RATE(metric[, range_interval_seconds]) calculates the per-second rate of change over the time range. It works just like INCREASE(), but divides the result by the time range to get a rate.

This function is useful for smoothing spikes or understanding trends as normalized rates.

Example: Track request throughput as requests per second, even if raw request counts vary dramatically.

Understanding the range_interval_seconds Argument 

Some temporal aggregation functions accept an optional range_interval_seconds argument. This argument controls the size of the window Honeycomb uses to calculate changes over time.
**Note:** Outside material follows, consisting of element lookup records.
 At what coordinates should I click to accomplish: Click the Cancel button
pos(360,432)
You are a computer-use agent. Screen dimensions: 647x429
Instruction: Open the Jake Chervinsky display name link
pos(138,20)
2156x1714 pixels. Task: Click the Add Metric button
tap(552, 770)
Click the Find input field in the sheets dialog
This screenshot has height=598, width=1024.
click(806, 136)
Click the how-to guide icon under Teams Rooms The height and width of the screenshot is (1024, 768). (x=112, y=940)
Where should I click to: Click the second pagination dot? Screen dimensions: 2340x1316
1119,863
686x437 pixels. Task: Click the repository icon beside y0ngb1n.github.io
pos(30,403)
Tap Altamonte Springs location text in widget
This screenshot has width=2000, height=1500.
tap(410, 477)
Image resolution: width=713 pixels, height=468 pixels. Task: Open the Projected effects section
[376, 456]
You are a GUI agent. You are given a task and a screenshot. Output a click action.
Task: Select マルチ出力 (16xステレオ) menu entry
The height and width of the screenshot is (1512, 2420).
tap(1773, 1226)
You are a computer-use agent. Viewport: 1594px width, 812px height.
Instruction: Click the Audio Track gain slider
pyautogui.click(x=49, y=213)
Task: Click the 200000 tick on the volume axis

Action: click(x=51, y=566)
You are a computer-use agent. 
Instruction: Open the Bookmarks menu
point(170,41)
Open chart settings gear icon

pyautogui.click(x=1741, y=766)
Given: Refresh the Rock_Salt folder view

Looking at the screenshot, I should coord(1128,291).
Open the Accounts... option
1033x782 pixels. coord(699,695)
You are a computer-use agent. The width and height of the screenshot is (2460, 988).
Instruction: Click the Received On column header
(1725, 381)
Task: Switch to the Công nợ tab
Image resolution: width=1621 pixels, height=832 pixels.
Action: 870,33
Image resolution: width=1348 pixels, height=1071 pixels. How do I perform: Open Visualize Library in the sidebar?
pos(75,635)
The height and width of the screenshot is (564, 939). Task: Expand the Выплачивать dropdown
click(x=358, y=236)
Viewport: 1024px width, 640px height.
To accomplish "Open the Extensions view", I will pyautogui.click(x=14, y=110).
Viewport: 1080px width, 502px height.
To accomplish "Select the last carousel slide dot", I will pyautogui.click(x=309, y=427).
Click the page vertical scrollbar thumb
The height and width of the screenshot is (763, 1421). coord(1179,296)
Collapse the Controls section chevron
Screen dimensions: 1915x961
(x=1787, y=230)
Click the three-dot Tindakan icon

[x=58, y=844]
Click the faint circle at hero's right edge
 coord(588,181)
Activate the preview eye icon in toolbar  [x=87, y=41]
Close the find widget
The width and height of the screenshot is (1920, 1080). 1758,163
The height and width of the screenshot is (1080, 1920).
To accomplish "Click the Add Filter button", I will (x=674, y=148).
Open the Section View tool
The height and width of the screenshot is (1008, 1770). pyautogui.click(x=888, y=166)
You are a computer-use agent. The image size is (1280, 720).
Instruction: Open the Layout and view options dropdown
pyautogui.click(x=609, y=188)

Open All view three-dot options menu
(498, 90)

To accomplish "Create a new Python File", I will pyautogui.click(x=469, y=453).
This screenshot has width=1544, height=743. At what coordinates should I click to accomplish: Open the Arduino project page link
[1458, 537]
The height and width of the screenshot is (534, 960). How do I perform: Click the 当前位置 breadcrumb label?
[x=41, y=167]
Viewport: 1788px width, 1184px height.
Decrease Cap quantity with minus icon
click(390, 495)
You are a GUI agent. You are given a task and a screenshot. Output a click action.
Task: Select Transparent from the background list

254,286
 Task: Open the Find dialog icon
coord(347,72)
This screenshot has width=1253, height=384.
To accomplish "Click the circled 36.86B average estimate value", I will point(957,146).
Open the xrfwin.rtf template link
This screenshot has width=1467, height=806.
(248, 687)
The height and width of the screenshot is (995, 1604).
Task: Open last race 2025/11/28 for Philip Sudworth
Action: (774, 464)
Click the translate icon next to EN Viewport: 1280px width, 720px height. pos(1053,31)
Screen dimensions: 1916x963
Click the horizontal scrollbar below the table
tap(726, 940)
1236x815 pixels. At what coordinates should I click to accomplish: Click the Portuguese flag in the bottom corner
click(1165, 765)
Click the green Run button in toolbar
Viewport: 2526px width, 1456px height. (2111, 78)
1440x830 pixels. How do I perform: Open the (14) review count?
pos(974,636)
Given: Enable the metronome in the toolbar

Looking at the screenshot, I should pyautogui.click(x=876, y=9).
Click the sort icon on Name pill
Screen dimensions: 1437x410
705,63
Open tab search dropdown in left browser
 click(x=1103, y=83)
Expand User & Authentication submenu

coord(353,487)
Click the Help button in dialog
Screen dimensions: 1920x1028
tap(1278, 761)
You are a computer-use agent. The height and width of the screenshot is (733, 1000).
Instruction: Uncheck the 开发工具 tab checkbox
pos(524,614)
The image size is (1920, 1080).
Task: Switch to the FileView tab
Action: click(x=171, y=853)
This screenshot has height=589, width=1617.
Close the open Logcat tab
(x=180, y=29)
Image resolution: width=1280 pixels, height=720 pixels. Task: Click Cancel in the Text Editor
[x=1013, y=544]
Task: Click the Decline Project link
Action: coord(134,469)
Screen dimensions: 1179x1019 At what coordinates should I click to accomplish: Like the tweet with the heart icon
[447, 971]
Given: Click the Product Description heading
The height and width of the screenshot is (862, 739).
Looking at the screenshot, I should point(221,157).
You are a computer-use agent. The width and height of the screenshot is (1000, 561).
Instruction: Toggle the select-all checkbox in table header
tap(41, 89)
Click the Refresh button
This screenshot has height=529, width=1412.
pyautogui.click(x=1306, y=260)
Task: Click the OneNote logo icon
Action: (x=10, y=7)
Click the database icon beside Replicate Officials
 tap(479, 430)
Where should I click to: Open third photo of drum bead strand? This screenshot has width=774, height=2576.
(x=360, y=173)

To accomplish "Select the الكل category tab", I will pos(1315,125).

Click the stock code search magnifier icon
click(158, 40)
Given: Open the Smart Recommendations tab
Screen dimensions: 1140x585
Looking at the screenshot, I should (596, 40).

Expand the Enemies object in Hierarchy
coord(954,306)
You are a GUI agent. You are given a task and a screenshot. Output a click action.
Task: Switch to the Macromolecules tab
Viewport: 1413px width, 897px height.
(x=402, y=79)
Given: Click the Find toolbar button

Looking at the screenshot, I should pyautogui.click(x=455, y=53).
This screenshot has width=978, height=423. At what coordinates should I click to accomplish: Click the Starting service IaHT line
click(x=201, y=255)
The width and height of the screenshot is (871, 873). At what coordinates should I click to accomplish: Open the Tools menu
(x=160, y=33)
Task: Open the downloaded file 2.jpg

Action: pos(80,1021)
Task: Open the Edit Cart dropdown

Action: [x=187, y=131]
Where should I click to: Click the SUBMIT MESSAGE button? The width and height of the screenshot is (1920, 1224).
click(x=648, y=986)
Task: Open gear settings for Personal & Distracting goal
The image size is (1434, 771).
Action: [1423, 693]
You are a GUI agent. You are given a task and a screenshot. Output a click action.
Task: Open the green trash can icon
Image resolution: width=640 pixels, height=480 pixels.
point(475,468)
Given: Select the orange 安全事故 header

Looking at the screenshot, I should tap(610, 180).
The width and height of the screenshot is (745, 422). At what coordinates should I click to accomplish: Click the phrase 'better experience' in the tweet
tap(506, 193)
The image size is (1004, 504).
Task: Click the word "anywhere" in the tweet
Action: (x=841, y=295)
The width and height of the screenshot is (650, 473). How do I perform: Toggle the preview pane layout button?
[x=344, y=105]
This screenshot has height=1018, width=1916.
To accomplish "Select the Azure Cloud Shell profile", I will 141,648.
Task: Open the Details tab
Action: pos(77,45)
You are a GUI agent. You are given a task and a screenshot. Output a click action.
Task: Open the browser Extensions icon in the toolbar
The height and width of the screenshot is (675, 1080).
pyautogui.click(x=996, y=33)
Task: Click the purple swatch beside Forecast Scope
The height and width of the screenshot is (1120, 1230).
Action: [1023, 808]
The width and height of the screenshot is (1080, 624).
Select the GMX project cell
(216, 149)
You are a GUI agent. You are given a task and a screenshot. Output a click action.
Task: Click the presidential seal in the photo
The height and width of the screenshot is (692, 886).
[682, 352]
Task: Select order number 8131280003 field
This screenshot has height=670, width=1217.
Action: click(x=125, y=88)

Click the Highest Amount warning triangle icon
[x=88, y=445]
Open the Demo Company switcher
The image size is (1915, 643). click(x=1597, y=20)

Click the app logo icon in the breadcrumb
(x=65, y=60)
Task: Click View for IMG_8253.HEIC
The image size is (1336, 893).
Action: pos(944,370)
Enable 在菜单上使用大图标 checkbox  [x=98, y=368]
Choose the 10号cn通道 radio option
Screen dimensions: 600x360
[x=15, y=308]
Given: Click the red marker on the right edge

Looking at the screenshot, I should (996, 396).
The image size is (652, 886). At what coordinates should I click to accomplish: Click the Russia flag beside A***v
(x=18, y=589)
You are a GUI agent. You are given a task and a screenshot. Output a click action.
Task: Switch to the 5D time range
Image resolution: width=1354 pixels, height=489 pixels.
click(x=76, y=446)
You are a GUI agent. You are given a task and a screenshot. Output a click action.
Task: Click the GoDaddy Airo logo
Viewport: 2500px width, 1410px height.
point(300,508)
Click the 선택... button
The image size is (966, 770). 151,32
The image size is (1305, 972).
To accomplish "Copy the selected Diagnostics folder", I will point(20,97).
Use range_interval_seconds to make temporal aggregation more resilient to sparse data or uneven reporting intervals.

By default, Honeycomb uses the query’s granularity, or time step, as the range interval, but sometimes, you may want to override this default to get more accurate results. By setting INCREASE(metric, 300), you allow Honeycomb to look back over a five-minute window when calculating the increase for each step.

Use range_interval_seconds when:

  • You want to smooth results by averaging or increasing over a longer time window.
  • You want consistent results even if you zoom in or zoom out of your graph.
  • You are troubleshooting gaps or unexpected zero values in your charts.

Handling Counter Resets 

The INCREASE() function is designed for monotonic cumulative metrics, which are metrics that count up over time, like total requests served or bytes sent.

But sometimes counters reset, such as during service restarts or container redeployments. When this happens, a raw difference calculation would produce a misleading negative value.

Honeycomb automatically detects and corrects for these resets:

  • If a later value is lower than an earlier one within the same step, Honeycomb treats it as a reset and starts counting from the new value.
  • If the data point includes a start time (as with OpenTelemetry) and that start time changes, Honeycomb treats this as a reset, even if the new value is higher than the previous one.
  • Instead of returning a negative delta, Honeycomb calculates the increase from zero after the reset.

This logic ensures that your results reflect real activity, not artifacts from service restarts or instrumentation quirks.

Example

A counter reports these values during a one-minute step:

10:01:05 — 8,450
10:01:30 — 8,700
10:01:45 — 250  ← service restarted

Without reset handling, the calculation would incorrectly show a drop of 8,450.

With INCREASE(), Honeycomb computes:

  • +250 from 8,450 to 8,700
  • Reset detected
  • +250 from the restart point (250, assumed 0)

This leads to a total increase of 500.